Jak bezpiecznie zawieźć pasażerów na cmentarze?Problemem w tej sytuacji może być obsługa cmentarzy przed Świętem Wszystkich Świętych i w jego trakcie. Na liście „czerwonej” są takie miasta jak Warszawa, Łódź, Kraków, Poznań czy Trójmiasto. Także miasta ze strefy „żółtej” zmieniają zasady podróży.
Na przykład Kraków pierwsze zmiany planuje od 17 października. Z myślą o osobach, które planują odwiedzić cmentarze przed 1 listopada, już w sobotę i niedzielę, 17-18 października zostaną uruchomione specjalne linie do dwóch krakowskich cmentarzy. Do cmentarza Rakowickiego tramwaje będą kursować na liniach nr 80 i 82. Z kolei do cmentarza Batowice autobusy będą kursować na linii specjalnej nr 810, a dodatkowo zostanie zwiększona częstotliwość kursów na linii nr 105 (405), 128 i 184.
Przygotowanych zostanie 30 dodatkowych autobusów i 7 dodatkowych tramwajów, które w zależności od potrzeb już od przyszłego tygodnia będą wysłane jako wzmocnienie na wybrane trasy, tam gdzie pasażerów jest najwięcej. Na niektórych liniach pojawią się autobusy przegubowe, na innych, bardziej obciążonych, zwiększona zostanie częstotliwość kursowania.

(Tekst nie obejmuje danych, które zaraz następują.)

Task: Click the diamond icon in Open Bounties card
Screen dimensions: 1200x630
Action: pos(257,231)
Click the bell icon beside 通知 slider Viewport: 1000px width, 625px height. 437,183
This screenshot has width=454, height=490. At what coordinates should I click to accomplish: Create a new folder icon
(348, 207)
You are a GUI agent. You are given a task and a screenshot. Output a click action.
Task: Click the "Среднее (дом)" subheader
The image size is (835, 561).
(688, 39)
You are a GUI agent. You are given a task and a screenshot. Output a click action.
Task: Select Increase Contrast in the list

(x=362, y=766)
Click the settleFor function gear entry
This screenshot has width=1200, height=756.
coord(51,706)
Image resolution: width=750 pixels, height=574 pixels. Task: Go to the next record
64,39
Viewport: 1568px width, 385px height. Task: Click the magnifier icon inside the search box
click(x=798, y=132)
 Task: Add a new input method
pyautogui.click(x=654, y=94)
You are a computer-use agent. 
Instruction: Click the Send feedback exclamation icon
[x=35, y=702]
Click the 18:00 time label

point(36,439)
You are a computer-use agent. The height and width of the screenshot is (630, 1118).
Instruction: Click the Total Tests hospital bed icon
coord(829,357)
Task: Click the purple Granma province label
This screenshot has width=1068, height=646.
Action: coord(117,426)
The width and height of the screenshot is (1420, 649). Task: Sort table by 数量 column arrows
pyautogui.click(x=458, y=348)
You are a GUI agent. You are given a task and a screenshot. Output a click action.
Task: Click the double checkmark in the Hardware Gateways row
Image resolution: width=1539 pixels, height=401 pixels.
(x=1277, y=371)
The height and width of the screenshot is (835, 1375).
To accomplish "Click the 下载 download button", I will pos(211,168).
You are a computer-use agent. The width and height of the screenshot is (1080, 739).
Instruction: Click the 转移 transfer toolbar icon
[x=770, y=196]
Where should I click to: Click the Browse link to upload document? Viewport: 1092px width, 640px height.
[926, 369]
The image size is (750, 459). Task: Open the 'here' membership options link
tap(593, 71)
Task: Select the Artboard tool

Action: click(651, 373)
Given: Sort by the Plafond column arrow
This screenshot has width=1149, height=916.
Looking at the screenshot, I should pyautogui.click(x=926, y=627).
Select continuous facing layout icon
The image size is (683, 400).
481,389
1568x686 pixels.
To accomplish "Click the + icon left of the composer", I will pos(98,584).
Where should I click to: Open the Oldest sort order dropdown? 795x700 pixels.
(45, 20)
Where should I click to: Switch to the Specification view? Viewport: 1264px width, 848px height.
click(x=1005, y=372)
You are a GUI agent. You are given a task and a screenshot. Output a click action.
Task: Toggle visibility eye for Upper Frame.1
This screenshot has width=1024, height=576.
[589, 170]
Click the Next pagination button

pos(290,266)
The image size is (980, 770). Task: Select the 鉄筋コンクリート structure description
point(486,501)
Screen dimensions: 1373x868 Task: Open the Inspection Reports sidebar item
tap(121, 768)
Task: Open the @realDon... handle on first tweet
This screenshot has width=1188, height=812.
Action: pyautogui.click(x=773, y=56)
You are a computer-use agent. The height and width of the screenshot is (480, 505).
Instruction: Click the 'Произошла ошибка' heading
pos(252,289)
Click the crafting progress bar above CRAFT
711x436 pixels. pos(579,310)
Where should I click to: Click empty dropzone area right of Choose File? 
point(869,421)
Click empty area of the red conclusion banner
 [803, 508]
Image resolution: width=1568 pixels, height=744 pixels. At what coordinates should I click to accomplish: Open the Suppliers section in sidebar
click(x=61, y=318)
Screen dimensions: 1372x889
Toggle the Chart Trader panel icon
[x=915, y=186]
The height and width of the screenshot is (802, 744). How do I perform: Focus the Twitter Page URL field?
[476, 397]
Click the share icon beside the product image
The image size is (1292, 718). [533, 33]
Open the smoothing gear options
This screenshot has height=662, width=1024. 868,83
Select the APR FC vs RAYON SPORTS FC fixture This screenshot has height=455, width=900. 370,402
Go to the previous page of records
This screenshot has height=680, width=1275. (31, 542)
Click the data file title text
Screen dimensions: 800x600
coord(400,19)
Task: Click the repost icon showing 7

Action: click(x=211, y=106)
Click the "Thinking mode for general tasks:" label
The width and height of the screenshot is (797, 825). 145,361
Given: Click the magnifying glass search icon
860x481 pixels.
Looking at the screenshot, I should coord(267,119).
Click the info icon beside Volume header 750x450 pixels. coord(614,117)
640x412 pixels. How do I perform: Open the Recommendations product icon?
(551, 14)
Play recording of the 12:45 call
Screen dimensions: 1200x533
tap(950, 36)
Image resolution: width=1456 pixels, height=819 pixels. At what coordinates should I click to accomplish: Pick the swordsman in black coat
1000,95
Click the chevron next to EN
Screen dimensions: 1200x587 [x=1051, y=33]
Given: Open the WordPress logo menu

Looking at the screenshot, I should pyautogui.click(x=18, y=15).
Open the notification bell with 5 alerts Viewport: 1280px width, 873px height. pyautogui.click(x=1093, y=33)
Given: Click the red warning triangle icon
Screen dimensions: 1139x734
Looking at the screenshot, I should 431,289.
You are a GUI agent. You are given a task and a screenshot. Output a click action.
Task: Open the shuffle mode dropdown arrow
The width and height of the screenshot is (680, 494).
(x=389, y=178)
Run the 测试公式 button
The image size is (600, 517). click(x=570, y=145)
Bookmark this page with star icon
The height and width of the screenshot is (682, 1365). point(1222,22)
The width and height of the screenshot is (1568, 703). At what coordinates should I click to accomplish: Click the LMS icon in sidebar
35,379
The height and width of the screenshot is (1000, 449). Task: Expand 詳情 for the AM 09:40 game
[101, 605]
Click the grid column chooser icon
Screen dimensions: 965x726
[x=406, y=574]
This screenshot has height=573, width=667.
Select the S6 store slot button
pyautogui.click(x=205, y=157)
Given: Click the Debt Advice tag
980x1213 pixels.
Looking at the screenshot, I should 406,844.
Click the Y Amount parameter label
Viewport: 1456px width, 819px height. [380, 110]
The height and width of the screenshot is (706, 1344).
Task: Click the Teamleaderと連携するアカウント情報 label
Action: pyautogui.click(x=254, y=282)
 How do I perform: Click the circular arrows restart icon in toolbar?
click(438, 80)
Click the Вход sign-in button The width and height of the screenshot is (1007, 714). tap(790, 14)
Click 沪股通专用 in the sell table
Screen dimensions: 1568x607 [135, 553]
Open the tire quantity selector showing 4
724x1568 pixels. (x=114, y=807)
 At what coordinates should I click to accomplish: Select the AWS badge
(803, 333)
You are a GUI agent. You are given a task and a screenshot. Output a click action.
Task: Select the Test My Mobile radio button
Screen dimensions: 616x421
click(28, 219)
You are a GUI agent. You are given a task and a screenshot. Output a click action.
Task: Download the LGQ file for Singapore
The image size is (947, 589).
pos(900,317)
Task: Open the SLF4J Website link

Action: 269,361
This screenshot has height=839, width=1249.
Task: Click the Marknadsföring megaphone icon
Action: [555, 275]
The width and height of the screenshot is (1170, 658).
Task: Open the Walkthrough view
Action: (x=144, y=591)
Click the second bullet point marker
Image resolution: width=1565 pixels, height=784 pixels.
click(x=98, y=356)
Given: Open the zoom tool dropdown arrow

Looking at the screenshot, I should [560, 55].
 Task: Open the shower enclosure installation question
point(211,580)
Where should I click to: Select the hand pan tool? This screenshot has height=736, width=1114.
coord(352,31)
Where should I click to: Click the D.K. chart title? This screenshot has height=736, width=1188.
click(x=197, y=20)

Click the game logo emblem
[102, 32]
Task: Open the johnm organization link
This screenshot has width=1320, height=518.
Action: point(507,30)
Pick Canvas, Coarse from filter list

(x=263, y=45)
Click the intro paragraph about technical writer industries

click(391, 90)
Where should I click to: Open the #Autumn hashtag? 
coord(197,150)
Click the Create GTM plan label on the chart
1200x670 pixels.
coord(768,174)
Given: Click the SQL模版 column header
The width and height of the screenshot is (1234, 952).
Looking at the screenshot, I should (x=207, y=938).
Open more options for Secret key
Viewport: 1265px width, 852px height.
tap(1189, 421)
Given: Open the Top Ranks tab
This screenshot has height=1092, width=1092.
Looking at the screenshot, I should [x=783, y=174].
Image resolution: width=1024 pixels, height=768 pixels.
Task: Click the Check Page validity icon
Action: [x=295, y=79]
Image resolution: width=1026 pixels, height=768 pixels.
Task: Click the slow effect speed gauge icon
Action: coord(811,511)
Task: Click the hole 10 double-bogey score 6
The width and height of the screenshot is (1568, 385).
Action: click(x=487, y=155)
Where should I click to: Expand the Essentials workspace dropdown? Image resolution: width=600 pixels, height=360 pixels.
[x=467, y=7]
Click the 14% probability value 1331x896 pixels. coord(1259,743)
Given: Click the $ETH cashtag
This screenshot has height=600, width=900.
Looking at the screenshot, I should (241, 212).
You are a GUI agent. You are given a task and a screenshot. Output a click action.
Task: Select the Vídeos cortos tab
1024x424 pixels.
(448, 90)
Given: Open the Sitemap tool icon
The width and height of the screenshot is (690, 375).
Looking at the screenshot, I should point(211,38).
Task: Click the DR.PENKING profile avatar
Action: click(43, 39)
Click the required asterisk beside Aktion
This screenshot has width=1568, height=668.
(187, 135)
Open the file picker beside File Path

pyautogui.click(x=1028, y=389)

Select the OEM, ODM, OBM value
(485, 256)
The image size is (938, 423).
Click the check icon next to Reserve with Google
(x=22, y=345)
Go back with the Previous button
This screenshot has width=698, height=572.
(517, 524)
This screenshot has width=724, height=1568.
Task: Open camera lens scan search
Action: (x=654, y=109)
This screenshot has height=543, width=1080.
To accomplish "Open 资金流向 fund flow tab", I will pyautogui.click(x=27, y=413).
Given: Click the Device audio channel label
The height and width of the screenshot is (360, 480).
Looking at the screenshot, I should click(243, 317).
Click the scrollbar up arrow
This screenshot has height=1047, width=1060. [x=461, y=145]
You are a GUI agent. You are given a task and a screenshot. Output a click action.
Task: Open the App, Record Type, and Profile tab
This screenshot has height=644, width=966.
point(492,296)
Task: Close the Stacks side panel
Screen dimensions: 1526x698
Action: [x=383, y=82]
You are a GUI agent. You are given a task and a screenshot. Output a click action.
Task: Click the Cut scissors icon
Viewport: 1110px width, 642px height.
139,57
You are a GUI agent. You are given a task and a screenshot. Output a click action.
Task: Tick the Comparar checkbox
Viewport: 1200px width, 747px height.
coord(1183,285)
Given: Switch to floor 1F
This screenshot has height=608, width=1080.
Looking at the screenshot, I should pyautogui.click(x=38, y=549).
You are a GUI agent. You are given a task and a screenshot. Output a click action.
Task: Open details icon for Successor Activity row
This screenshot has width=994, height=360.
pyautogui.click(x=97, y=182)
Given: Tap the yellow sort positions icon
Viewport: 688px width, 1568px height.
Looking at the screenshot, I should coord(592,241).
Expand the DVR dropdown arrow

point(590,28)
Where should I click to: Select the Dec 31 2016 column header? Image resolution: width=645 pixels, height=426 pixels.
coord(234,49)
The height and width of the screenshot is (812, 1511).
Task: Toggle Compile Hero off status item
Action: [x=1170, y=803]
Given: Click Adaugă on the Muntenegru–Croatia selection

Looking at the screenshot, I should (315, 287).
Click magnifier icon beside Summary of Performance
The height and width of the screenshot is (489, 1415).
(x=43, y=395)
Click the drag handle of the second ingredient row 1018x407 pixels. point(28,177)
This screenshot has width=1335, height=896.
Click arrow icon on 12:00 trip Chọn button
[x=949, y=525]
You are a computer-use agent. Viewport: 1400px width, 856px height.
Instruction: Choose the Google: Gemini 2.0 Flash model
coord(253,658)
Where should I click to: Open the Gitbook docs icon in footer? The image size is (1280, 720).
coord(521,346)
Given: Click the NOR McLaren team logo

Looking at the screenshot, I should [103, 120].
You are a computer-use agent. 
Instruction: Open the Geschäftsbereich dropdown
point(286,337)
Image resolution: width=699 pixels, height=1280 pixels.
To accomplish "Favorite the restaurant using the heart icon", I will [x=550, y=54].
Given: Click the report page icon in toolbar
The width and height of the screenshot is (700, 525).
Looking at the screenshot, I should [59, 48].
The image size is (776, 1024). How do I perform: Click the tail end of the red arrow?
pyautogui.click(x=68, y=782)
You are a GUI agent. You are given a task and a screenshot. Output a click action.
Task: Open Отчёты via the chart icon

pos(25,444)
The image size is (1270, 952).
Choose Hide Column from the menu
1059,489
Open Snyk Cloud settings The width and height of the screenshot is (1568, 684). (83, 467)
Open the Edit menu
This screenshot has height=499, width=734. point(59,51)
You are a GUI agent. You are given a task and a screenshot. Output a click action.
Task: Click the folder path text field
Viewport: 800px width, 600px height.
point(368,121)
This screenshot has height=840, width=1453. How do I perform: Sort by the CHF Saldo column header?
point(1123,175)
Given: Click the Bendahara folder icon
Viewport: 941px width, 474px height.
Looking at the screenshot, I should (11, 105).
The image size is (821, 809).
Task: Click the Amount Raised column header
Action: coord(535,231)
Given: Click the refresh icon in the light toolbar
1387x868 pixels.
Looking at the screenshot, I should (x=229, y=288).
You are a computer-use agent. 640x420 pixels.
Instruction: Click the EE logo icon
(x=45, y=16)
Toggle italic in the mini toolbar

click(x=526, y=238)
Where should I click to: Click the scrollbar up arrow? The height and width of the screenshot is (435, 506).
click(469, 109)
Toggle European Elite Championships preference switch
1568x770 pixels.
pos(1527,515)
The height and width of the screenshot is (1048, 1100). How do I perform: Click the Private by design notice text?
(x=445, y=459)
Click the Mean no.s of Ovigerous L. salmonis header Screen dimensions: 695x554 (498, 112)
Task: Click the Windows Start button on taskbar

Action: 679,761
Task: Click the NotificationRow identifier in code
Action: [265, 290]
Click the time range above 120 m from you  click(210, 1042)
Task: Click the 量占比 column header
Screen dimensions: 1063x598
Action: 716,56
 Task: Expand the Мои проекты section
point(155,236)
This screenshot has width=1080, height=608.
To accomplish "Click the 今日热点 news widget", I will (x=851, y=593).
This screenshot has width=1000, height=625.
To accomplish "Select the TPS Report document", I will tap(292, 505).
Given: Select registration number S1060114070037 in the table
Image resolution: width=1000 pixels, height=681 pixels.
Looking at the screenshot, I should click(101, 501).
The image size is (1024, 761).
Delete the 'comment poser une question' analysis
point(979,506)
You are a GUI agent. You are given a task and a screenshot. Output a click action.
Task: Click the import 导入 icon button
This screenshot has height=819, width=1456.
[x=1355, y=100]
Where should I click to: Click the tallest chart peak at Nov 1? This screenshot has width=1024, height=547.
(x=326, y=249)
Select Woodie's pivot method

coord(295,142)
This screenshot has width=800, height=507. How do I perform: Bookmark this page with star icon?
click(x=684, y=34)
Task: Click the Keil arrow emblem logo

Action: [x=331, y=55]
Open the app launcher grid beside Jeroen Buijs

– Wszystkie te zmiany są podyktowane troską o pasażerów krakowskiej komunikacji miejskiej i mają umożliwić zachowanie jak największego dystansu podczas podróży tramwajami i autobusami. Cały czas w pojazdach są wydzielone strefy bezpieczeństwa w rejonie kabiny, która oddziela prowadzących i pasażerów – poinformowało krakowskie MPK.
Wzmocnienia także na liniach „cmentarnych” będą również w Warszawie,
o czym pisaliśmy tutaj.
Miasta w strefie żółtej także się przygotowująCo istotne, miasta w strefach żółtych, jak Wrocław, będą musiały wprowadzić identyczne ograniczenia w transporcie jak te w „czerwonych”. Na przykład pojazdy komunikacji miejskiej we Wrocławiu będą mogły przewieźć jedynie 30 proc. pasażerów ze swojej nominalnej pojemności, przy jednoczesnym zachowaniu w pojeździe co najmniej 50 proc. wolnych miejsc siedzących.
– Miało już miejsce spotkanie sztabu kryzysowego MPK Wrocław w tej sprawie. Reagujemy niezwłocznie na nowe regulacje, choć z żalem przyjmuję fakt, że dowiadujemy się o nich z mediów 24 godziny przed wejściem ich w życie – mówi prezes spółki, Krzysztof Balawejder. – Dostosowujemy nasz tabor i przygotowujemy pracowników do funkcjonowania w nowej dla Wrocławia rzeczywistości. Niezwłocznie uruchomiliśmy kampanię informacyjną dla naszych pasażerów. Na ekranach w pojazdach i na naszych profilach w mediach społecznościowych już teraz informujemy o nowych limitach – dodaje.
Każdy kierowca i motorniczy MPK będzie miał prawo zatrzymać prowadzony przez siebie pojazd, aby wyprosić pasażera, który będzie chciał podróżować MPK bez zakrytego nosa i ust. W przypadku, gdy dojdzie do przepełnienia, kierujący będzie mógł odmówić kolejnym chętnym osobom wejścia do pojazdu. Ponadto, funkcjonująca w MPK Wrocław Centrala Ruchu będzie w stałym kontakcie z kierującymi. W przypadku ewentualnego przepełnienia, służby MPK w miarę możliwości będą uruchamiać dodatkowy autobus, który mógłby przejąć część pasażerów.